The dashboard is a long and very distinctive ovoid-shaped construction that extends across the front of the cab. And I love the way the controls and instrument panels look at night. The numerals are illuminated in a screaming, purple-tinged blue (Mitsubishi calls the color "ice blue") and the needles on the dials are in bright, cadmium red. The lens on the high-tech, doubled-filament front headlights is also tinged blue, continuing the lighting scheme on the car's exterior.

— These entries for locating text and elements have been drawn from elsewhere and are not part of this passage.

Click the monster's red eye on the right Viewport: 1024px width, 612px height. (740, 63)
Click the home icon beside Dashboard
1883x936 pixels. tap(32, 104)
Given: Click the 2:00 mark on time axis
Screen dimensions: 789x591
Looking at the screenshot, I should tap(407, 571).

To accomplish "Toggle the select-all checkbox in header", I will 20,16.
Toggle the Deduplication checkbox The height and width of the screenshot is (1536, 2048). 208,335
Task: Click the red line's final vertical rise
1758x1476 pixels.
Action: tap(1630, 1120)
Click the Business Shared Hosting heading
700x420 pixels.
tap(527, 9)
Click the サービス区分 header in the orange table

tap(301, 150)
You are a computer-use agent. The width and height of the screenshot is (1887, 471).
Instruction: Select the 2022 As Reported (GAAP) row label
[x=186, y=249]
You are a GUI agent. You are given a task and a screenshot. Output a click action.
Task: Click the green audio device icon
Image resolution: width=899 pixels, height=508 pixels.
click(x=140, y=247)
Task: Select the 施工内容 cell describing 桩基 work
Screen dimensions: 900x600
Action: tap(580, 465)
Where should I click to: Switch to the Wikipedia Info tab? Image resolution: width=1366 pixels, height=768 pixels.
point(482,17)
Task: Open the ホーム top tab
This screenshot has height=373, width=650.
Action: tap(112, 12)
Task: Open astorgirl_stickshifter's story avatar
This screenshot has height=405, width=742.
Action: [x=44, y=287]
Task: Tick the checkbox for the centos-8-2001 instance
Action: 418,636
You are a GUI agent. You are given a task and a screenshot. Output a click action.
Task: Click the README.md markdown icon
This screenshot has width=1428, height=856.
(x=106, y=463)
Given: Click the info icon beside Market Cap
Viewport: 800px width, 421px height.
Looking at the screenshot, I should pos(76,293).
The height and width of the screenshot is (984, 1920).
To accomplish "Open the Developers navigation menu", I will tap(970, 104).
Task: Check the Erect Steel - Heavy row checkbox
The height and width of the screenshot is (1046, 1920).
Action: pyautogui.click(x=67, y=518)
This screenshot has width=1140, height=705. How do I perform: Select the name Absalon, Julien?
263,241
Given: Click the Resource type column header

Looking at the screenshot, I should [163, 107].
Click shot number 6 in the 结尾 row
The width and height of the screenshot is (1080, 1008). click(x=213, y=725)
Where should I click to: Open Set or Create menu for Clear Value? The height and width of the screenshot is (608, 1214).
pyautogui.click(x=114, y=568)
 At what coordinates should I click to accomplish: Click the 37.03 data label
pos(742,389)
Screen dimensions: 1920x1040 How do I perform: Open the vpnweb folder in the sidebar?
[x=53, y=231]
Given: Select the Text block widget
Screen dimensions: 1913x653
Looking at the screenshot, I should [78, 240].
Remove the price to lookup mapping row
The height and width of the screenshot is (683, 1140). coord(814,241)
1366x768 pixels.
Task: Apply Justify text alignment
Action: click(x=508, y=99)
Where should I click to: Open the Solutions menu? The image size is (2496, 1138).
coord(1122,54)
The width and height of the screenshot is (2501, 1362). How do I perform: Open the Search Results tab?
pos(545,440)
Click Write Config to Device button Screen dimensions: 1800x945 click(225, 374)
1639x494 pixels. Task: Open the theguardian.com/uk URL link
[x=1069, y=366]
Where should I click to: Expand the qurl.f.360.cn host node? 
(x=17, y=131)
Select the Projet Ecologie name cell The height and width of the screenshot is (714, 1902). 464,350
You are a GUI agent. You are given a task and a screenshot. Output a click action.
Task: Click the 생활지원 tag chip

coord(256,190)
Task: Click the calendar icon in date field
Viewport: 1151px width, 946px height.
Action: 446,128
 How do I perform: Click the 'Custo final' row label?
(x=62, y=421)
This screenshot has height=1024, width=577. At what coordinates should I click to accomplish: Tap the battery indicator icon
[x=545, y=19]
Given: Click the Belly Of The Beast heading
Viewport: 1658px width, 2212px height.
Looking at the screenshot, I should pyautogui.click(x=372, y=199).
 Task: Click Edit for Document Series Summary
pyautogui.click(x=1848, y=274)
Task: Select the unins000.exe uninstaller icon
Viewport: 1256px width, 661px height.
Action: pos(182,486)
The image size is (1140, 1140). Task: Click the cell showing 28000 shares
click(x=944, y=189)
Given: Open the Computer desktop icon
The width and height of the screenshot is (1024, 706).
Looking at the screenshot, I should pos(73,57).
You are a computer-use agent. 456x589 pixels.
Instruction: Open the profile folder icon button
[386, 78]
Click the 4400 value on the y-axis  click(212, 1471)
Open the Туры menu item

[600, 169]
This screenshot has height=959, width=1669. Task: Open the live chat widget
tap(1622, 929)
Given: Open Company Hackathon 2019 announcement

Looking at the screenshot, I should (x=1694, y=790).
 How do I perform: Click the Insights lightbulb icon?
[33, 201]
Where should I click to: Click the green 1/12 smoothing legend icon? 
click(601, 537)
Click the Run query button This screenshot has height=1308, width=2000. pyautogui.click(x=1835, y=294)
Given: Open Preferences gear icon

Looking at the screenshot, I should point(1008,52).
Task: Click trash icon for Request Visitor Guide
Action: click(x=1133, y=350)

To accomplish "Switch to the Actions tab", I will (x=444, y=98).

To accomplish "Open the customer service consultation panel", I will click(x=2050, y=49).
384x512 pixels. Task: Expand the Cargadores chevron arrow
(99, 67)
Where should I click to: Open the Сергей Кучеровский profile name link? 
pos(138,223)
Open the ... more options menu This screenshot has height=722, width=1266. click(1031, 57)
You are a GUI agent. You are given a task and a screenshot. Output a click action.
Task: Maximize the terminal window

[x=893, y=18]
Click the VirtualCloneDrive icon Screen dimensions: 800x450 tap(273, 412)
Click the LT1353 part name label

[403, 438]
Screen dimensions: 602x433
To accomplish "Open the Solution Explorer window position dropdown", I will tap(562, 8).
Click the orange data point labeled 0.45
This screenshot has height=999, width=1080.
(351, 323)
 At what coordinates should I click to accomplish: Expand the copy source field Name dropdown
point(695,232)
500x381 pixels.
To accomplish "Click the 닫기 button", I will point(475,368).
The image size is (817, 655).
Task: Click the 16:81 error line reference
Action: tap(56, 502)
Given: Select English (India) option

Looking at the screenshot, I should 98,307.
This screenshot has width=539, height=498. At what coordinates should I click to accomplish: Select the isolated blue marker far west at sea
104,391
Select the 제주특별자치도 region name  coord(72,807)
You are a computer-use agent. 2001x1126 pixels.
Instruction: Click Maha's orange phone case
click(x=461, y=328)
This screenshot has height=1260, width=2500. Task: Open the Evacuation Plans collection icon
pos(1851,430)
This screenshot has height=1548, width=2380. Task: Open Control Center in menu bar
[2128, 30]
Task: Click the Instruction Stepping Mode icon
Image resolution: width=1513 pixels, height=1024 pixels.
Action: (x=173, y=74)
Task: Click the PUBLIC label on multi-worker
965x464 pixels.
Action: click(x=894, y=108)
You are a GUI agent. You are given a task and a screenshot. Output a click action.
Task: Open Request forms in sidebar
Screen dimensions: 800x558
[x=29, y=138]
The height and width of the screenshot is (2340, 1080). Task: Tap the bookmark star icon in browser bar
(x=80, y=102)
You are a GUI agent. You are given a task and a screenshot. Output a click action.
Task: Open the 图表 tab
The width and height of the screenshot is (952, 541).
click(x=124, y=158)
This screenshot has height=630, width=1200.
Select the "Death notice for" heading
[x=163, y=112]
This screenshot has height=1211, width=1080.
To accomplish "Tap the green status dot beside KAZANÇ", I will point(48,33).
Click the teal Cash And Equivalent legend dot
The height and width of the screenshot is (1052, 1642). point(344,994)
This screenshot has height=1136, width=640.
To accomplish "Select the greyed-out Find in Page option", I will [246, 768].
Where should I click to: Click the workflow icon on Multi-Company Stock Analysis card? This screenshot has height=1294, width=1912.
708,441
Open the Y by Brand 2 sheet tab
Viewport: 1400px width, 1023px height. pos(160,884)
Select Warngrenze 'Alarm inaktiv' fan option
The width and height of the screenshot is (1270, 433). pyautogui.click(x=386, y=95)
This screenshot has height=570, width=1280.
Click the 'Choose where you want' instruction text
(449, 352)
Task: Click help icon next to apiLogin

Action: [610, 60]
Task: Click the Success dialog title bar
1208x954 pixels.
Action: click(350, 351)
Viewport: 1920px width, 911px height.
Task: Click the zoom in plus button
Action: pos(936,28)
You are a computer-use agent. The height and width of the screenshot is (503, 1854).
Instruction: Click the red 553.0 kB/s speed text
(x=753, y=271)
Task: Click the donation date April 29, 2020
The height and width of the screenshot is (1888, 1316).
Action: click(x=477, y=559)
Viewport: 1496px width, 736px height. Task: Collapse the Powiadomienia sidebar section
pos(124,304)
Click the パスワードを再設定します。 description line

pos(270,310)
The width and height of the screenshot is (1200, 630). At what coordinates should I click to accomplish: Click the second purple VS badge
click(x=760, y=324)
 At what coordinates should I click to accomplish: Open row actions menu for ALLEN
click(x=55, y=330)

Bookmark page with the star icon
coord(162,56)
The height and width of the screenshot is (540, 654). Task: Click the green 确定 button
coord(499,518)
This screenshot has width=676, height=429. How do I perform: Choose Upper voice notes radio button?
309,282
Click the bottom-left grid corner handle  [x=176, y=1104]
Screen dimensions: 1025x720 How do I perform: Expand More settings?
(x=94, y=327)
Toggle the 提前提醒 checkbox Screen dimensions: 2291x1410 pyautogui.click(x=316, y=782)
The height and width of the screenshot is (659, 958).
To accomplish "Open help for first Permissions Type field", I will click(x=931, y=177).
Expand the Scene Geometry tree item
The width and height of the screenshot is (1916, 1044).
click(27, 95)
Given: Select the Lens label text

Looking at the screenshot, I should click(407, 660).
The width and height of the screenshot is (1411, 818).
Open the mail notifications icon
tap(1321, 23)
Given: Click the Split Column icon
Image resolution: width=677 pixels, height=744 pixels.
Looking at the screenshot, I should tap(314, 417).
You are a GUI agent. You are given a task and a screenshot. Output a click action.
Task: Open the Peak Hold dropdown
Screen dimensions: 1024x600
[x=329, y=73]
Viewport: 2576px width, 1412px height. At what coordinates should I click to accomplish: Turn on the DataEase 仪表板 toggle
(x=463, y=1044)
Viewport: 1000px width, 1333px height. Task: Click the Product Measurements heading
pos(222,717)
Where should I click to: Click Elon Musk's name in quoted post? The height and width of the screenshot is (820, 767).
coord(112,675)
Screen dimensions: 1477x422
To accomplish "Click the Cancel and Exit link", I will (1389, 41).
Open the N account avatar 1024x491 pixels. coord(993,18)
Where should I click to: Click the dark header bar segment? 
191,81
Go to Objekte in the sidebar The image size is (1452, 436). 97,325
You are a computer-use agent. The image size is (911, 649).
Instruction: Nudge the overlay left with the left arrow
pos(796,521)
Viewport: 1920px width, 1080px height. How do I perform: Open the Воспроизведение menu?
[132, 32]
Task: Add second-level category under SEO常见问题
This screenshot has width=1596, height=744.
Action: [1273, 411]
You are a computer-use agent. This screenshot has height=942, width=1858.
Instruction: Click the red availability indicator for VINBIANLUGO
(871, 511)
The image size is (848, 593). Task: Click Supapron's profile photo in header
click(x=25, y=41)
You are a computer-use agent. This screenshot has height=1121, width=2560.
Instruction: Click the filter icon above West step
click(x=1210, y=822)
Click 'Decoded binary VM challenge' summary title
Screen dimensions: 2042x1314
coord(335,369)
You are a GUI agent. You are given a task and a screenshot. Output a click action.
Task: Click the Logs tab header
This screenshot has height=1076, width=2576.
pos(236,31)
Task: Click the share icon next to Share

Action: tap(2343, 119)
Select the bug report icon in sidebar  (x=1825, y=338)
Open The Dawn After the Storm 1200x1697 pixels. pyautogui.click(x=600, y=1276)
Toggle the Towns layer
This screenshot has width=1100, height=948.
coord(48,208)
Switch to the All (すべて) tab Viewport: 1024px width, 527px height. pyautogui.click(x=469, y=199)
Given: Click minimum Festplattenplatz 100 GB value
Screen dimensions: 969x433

Accommodating the Eclipse's sculpted exterior styling left the passenger compartment pretty cramped, however, even though the '06 Eclipse is longer and wider than the previous version of the car. There's an unusual amount of hip and shoulder room, especially in the front seats. But headroom is very limited: In the front seats, it's listed as a meager 38.5 inches (37.7 inches with a sunroof), but it seems like less if, like me, you keep the seatback upright and the seat adjusted high for good visibility.

Legroom in the front seats is listed at an adequate 43 inches, but also seems like less if you're the driver because you can't telescope the steering wheel when the seats are way back.

PERSPECTIVE ADJUSTMENT. As for the rear seat, fuggeddaboutit if you're a normal-size adult. It's hard to get in and out of the car to begin with because there are only two doors, and headspace in back is a mere 34.6 inches. Mitsubishi lists the rear seat legroom at 29.2 inches, but I don't know what they're measuring. I'm 5 feet, 10 inches, and with the driver's seat adjusted the way I like it, there were a mere six inches between the seatback and the front of the rear seat. With the front seats all the way back, the space shrank to two inches (two inches!). Unless you have small kids, it's best to think of this car as a two-seater with an unusually large storage space in back. In fact, it becomes a huge cargo space if you fold down the rear seats, which opens up access to the trunk.

Mitsubishi Motors is counting on the Eclipse to help spark the sales comeback the troubled company is hoping for in the U.S. market (see BW, 10/24/05, "Mitsubishi Zips Past The Scrap Heap"). At very least, the new Eclipse will add pizzazz to the lineup. Whether you love the car's styling or hate it, the Eclipse really stirs up the emotions.